*ABOUT THIS EXERCISE*. Output exactly, with nothing added, the entries from the first line through the line with "Select row 10 header".
══════════════════════════════
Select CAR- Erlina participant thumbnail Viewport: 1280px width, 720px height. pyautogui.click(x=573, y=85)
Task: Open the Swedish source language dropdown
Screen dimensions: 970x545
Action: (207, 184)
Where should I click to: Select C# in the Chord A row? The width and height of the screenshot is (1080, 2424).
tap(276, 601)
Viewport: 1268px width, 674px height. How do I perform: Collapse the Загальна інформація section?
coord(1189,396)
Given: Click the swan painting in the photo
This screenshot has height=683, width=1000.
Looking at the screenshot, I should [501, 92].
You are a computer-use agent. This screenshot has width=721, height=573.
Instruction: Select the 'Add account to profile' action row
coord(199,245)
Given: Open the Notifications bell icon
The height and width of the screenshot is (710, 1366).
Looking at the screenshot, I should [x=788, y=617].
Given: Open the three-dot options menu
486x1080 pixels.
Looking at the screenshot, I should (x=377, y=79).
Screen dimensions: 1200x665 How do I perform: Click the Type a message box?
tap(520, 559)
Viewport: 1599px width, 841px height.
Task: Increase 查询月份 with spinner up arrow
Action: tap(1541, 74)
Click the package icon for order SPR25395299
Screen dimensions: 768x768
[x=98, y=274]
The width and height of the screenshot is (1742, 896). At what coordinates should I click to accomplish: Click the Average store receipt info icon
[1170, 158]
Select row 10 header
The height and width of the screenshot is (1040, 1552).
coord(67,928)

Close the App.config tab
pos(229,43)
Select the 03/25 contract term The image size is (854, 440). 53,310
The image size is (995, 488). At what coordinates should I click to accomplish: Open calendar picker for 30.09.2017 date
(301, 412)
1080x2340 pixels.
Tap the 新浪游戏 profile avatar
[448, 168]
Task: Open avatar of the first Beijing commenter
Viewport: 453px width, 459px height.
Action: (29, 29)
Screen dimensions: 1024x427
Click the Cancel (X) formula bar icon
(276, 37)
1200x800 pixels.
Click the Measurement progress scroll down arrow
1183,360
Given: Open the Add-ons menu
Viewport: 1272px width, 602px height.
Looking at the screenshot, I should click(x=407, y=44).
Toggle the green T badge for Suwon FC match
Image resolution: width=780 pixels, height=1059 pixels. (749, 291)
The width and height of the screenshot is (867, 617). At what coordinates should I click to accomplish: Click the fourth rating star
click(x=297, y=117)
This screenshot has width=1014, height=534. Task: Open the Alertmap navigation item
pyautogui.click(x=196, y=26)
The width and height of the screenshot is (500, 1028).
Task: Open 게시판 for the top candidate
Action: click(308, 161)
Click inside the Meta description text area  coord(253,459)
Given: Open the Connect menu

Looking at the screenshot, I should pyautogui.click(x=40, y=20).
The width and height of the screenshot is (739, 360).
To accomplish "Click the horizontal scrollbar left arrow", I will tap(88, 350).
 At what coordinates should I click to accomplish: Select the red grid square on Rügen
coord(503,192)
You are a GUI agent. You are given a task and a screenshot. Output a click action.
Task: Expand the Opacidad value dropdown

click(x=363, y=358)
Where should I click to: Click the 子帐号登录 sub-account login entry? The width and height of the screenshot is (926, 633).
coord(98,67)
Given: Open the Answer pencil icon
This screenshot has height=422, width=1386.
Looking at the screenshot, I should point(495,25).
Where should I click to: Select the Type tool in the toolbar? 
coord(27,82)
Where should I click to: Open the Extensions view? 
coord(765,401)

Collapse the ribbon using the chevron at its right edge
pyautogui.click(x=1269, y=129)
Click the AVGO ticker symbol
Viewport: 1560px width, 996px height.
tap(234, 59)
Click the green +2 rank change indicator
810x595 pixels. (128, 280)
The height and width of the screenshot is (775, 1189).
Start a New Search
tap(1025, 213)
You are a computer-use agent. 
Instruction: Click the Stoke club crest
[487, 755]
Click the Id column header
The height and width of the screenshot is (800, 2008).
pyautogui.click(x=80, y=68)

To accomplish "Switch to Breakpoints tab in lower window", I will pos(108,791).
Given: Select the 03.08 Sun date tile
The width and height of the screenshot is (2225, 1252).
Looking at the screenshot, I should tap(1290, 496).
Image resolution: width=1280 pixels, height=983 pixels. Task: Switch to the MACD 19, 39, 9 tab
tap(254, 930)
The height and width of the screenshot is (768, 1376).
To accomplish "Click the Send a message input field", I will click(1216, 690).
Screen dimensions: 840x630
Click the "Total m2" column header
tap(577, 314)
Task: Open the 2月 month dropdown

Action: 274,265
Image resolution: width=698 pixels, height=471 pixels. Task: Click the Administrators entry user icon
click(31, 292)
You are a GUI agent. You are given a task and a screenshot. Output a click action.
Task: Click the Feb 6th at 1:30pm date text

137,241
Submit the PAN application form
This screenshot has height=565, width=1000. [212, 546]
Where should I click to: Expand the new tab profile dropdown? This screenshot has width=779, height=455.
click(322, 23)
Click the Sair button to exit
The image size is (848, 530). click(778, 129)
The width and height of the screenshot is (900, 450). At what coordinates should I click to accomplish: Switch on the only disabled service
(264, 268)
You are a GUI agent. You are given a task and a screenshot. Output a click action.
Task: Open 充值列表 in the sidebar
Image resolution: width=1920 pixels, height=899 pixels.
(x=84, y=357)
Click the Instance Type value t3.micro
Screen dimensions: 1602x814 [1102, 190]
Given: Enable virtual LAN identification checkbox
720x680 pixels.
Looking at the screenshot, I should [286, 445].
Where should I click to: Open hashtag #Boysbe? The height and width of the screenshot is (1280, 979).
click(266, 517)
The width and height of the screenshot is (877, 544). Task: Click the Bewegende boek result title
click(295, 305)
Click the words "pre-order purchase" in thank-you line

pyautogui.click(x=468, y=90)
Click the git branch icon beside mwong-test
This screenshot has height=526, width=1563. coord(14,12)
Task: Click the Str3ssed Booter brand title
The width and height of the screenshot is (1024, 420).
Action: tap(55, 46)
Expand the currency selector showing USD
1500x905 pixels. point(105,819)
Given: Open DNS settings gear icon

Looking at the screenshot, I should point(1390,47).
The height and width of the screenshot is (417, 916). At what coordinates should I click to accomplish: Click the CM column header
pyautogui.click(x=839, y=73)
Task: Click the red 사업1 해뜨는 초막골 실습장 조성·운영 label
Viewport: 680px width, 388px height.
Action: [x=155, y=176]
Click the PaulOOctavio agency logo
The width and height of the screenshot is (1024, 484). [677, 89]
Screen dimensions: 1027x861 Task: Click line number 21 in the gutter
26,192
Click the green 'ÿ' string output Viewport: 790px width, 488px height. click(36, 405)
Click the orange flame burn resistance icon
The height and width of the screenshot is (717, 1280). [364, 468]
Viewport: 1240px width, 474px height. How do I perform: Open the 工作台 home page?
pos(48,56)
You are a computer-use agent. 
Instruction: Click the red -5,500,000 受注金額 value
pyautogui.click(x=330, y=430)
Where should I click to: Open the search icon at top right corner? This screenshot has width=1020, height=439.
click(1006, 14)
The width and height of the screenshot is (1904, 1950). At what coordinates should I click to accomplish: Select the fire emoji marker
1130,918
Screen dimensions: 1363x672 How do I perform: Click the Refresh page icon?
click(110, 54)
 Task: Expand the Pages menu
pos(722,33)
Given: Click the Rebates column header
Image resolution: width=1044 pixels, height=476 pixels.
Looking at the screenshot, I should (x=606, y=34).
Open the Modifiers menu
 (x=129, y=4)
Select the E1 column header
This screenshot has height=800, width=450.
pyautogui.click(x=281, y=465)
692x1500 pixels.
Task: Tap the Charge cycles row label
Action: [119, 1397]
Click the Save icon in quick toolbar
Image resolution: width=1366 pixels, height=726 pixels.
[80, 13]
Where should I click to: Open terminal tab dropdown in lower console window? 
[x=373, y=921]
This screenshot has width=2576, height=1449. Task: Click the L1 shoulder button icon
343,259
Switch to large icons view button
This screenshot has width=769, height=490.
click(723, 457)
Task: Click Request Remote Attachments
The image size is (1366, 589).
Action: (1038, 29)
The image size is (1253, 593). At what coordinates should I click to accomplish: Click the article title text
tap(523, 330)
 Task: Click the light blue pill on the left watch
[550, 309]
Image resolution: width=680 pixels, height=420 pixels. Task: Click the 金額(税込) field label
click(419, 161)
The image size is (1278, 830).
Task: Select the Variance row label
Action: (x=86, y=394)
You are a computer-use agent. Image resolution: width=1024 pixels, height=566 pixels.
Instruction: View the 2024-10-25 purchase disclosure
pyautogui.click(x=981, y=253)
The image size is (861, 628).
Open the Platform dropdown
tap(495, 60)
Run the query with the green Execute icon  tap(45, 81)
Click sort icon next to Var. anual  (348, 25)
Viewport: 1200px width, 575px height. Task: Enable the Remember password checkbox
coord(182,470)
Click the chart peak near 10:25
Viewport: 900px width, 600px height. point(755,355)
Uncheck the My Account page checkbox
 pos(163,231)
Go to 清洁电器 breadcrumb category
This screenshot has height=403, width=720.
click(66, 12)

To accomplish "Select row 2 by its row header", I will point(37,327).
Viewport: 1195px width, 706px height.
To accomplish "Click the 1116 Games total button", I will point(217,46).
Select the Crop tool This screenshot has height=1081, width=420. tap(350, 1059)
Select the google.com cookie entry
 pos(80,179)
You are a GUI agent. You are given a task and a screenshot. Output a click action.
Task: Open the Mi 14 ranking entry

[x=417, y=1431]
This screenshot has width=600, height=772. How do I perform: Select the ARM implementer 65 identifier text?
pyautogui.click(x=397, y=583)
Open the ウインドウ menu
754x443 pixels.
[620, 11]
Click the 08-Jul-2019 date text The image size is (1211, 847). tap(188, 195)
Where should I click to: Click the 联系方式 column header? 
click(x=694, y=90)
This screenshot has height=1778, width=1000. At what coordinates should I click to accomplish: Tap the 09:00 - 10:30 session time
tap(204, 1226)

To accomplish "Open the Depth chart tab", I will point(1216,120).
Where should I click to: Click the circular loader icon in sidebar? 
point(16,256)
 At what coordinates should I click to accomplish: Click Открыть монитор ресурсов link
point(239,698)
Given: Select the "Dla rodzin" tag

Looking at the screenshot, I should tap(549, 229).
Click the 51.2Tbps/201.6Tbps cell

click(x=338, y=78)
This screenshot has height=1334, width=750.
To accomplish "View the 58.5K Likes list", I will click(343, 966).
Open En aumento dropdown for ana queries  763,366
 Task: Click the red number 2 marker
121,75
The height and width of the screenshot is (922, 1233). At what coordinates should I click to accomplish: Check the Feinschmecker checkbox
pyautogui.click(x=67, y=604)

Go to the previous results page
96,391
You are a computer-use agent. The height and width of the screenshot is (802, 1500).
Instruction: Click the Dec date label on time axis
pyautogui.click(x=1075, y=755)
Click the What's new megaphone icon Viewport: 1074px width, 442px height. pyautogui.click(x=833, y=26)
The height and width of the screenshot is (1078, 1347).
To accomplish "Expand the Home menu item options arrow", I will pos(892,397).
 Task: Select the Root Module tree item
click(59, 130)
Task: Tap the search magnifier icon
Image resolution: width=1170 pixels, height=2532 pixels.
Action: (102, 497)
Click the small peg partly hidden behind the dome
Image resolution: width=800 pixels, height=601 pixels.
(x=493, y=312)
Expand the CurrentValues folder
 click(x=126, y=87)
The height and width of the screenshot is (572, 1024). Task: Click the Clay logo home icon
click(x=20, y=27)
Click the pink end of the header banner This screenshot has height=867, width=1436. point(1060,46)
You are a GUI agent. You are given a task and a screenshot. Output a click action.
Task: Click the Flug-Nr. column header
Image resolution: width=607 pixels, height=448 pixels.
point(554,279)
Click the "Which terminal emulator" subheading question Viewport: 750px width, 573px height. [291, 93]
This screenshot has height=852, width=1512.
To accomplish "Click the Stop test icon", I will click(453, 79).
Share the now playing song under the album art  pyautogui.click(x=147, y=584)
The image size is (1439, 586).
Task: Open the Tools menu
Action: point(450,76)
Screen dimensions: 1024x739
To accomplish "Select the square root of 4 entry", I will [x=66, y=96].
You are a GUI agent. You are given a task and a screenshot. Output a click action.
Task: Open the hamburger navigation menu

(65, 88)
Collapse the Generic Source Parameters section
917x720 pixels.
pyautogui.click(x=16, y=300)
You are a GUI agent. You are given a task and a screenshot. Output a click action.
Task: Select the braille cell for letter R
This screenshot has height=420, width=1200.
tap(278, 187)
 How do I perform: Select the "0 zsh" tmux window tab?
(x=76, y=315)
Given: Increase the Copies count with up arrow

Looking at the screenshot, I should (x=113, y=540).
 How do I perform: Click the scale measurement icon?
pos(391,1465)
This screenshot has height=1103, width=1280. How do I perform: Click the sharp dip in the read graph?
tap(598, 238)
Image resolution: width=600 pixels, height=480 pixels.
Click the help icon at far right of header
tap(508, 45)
══════════════════════════════
*RESULT BELOW*.
Select CAR- Erlina participant thumbnail Viewport: 1280px width, 720px height. pyautogui.click(x=573, y=85)
Task: Open the Swedish source language dropdown
Screen dimensions: 970x545
Action: (207, 184)
Where should I click to: Select C# in the Chord A row? The width and height of the screenshot is (1080, 2424).
tap(276, 601)
Viewport: 1268px width, 674px height. How do I perform: Collapse the Загальна інформація section?
coord(1189,396)
Given: Click the swan painting in the photo
This screenshot has height=683, width=1000.
Looking at the screenshot, I should [501, 92].
You are a computer-use agent. This screenshot has width=721, height=573.
Instruction: Select the 'Add account to profile' action row
coord(199,245)
Given: Open the Notifications bell icon
The height and width of the screenshot is (710, 1366).
Looking at the screenshot, I should [x=788, y=617].
Given: Open the three-dot options menu
486x1080 pixels.
Looking at the screenshot, I should (x=377, y=79).
Screen dimensions: 1200x665 How do I perform: Click the Type a message box?
tap(520, 559)
Viewport: 1599px width, 841px height.
Task: Increase 查询月份 with spinner up arrow
Action: tap(1541, 74)
Click the package icon for order SPR25395299
Screen dimensions: 768x768
[x=98, y=274]
The width and height of the screenshot is (1742, 896). At what coordinates should I click to accomplish: Click the Average store receipt info icon
[1170, 158]
Select row 10 header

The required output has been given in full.